Un poème plus particulièrement peut en témoigner : il s’agit du Nénuphar
blanc (1998, p. 428-431 et, dans Divagations, 2003, p. 98-101), que Mallarmé aurait voulu voir illustré par Berthe Morisot au moment où il envisageait de composer, avec ses amis peintres, Le Tiroir de laque qui eût rassemblé quelques-uns de
ses poèmes en prose. On sait que le projet n’aboutit pas ; mais il nous reste de
Berthe Morisot quelques pointes-sèches qui semblent en effet liées, plus ou moins
directement, au poème de Mallarmé20
.
Impressionniste, le Nénuphar blanc le serait d’abord par son thème, qui
semble emprunté aux peintres : une rivière ; par un « juillet de flamme » ; un rameur dans sa yole, « comme le rire de l’heure coulait alentour » ; une femme imaginée, indéfiniment réfléchie dans le paysage, quand par exemple « la buée
d’argent des saules » se confond avec « la limpidité de son regard habitué à
chaque feuille ». Au sujet narrateur, « les yeux au-dedans fixés sur l’entier oubli
d’aller » et en quelque sorte absenté de lui-même, répond, au-delà de tout visage
défini, quelque femme elle-même appréhendée dans « la vacance exquise de
soi » : la dissolution des identités (analogue à l’abolition du sujet en peinture)

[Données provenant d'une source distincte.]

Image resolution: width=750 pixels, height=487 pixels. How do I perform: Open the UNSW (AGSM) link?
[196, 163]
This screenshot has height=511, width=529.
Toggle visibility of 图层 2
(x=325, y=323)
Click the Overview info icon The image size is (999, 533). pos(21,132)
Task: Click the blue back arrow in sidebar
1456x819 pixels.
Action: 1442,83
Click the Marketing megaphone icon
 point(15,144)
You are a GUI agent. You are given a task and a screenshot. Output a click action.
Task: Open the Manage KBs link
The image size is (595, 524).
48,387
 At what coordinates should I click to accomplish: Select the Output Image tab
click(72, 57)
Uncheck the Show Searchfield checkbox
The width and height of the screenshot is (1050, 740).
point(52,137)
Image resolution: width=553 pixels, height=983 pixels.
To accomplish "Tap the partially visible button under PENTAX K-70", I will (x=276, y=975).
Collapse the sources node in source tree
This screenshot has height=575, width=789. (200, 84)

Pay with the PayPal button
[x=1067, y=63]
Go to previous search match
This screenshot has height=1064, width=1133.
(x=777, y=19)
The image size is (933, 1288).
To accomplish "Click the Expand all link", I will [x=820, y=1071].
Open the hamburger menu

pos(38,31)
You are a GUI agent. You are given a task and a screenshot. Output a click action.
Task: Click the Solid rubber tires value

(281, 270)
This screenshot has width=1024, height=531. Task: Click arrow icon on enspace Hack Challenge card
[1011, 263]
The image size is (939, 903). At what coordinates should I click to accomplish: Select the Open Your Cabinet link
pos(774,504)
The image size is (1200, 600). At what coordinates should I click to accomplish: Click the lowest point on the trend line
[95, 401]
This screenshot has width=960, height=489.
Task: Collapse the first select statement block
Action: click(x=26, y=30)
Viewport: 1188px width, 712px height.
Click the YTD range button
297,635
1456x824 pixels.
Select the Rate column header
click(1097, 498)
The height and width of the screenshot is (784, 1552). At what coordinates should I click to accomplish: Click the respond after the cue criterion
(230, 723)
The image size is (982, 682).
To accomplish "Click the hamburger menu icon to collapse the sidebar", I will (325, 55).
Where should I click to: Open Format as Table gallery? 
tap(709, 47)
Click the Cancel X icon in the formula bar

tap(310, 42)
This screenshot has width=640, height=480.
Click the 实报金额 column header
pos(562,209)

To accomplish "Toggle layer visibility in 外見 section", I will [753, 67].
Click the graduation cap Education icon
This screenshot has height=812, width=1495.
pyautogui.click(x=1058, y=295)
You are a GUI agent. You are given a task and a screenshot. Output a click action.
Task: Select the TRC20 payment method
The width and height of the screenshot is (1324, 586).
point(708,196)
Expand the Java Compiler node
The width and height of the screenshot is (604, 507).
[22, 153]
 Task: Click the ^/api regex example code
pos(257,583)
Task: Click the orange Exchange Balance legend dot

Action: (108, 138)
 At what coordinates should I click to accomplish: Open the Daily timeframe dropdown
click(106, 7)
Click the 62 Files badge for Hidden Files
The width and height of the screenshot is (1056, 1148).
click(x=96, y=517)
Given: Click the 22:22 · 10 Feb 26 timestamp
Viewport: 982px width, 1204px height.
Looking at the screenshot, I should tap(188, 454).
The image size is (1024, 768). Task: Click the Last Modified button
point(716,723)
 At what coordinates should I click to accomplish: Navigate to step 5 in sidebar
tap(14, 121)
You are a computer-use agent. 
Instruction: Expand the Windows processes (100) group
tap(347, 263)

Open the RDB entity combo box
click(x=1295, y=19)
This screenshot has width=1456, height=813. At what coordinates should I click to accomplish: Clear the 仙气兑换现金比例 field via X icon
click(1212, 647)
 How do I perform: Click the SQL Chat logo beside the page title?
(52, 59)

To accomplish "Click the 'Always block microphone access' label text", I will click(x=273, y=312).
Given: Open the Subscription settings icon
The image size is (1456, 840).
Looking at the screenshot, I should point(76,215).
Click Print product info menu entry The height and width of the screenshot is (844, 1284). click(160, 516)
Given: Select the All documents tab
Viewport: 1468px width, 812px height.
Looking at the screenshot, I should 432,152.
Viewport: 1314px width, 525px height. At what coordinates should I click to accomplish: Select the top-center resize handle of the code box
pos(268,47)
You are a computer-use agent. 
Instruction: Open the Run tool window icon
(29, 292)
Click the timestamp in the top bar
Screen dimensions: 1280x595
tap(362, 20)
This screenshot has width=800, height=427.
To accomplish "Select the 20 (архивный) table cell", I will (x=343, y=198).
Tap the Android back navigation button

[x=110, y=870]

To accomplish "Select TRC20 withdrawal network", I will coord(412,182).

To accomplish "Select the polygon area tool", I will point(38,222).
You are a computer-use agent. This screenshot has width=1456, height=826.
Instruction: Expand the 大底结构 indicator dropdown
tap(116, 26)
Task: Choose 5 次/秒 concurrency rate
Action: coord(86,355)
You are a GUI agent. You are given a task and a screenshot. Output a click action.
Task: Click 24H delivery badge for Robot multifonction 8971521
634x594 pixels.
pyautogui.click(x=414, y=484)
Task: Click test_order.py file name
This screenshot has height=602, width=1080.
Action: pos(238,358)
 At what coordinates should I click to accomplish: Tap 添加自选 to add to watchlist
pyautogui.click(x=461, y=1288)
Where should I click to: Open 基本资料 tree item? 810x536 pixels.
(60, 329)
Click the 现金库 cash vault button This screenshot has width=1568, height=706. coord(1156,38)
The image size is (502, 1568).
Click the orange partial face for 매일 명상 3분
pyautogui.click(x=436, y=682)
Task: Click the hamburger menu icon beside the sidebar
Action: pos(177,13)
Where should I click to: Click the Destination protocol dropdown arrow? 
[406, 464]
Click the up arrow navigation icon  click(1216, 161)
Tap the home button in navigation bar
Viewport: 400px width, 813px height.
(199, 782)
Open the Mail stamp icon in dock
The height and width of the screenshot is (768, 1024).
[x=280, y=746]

laisse place à de pures impressions, où les choses ne sont ni totalement imaginaires, quoique les fantasmes érotiques s’y insinuent, ni tout à fait réelles, quoique
le paysage y apparaisse en claire lumière. Cette lumière, comme chez les peintres
impressionnistes, est toute d’immanence, même si, comme chez les peintres impressionnistes, le poème reçoit obliquement le reflet d’anciens mythes : ici, la figure implicite du faune épiant l’apparition de quelque nymphe, quand le narrateur
se décrit en « maraudeur aquatique » ; là, le mythe d’une Léda qui serait demeurée virginale, quand le narrateur compare le nénuphar blanc imaginairement cueilli en mémoire de la mentale apparition d’une femme à « un noble œuf de
cygne, tel que n’en jaillira le vol ». Comme dans ses évocations des toiles de Berthe
Morisot, Mallarmé suggère de la sorte une « diffusion » du divin dans le paysage
et sa résolution profane dans l’évidence mystérieuse de l’eau, de la verdure et de la
lumière.
Mais le poème est impressionniste surtout dans la manière dont Mallarmé réinvente la prose comme les peintres réinventent leur art « fait d’onguents et de
couleurs » (MALLARMÉ, 2003, p. 411). Il s’agit – en récusant dans la langue toute
norme préalable – de faire en sorte que l’ordre des mots dans la prose épouse
l’ordre des choses, tel que celles-ci se présentent à la perception d’abord, puis à la
conscience. Ainsi dans cette évocation de la rivière, révélée à chaque coup de
rame, « pli selon pli » (MALLARMÉ, 1998, p. p. 32), selon un mouvement large
d’abord puis ralenti, quand l’eau vive s’alanguit en un « nonchaloir d’étang », luimême faisant bientôt pressentir la présence d’une « source » :
Sans que le ruban d’aucune herbe me retînt devant un paysage plus que l’autre chassé avec son reflet en l’onde par le
même impartial coup de rame, je venais échouer dans
quelque touffe de roseaux, terme mystérieux de ma course,
au milieu de la rivière : où tout de suite élargie en fluvial
bosquet, elle étale un nonchaloir d’étang plissé des hésitations à partir qu’a une source.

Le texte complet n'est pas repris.